Records for this exercise.
====

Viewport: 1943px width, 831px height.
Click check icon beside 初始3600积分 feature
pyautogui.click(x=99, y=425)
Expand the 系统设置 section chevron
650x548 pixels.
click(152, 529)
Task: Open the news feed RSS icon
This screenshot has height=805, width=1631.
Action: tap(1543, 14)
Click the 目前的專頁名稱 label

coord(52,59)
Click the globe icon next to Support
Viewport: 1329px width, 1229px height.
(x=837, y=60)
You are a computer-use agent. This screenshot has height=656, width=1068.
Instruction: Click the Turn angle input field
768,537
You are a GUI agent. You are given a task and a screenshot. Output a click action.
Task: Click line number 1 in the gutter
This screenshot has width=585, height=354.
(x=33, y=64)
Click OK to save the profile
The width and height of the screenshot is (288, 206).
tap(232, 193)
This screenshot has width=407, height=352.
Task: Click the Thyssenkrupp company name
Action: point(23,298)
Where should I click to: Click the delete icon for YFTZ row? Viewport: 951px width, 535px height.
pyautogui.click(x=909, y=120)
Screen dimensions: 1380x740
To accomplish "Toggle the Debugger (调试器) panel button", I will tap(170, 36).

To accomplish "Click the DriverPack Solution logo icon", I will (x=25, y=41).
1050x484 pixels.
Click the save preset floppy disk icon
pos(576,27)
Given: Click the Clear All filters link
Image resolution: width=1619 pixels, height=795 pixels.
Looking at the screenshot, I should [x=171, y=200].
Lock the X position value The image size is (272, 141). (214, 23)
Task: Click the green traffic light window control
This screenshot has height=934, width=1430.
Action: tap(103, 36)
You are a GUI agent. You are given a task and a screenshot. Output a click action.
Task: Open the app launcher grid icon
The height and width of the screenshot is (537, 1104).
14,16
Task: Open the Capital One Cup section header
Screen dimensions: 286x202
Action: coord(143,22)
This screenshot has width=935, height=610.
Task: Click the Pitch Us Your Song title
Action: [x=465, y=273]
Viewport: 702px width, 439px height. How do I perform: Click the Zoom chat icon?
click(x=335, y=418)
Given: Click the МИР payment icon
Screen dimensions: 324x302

====

Keeping every line exactly as it is, retype the listing.

Response.
Viewport: 1943px width, 831px height.
Click check icon beside 初始3600积分 feature
pyautogui.click(x=99, y=425)
Expand the 系统设置 section chevron
650x548 pixels.
click(152, 529)
Task: Open the news feed RSS icon
This screenshot has height=805, width=1631.
Action: tap(1543, 14)
Click the 目前的專頁名稱 label

coord(52,59)
Click the globe icon next to Support
Viewport: 1329px width, 1229px height.
(x=837, y=60)
You are a computer-use agent. This screenshot has height=656, width=1068.
Instruction: Click the Turn angle input field
768,537
You are a GUI agent. You are given a task and a screenshot. Output a click action.
Task: Click line number 1 in the gutter
This screenshot has width=585, height=354.
(x=33, y=64)
Click OK to save the profile
The width and height of the screenshot is (288, 206).
tap(232, 193)
This screenshot has width=407, height=352.
Task: Click the Thyssenkrupp company name
Action: point(23,298)
Where should I click to: Click the delete icon for YFTZ row? Viewport: 951px width, 535px height.
pyautogui.click(x=909, y=120)
Screen dimensions: 1380x740
To accomplish "Toggle the Debugger (调试器) panel button", I will tap(170, 36).

To accomplish "Click the DriverPack Solution logo icon", I will (x=25, y=41).
1050x484 pixels.
Click the save preset floppy disk icon
pos(576,27)
Given: Click the Clear All filters link
Image resolution: width=1619 pixels, height=795 pixels.
Looking at the screenshot, I should [x=171, y=200].
Lock the X position value The image size is (272, 141). (214, 23)
Task: Click the green traffic light window control
This screenshot has height=934, width=1430.
Action: tap(103, 36)
You are a GUI agent. You are given a task and a screenshot. Output a click action.
Task: Open the app launcher grid icon
The height and width of the screenshot is (537, 1104).
14,16
Task: Open the Capital One Cup section header
Screen dimensions: 286x202
Action: coord(143,22)
This screenshot has width=935, height=610.
Task: Click the Pitch Us Your Song title
Action: [x=465, y=273]
Viewport: 702px width, 439px height. How do I perform: Click the Zoom chat icon?
click(x=335, y=418)
Given: Click the МИР payment icon
Screen dimensions: 324x302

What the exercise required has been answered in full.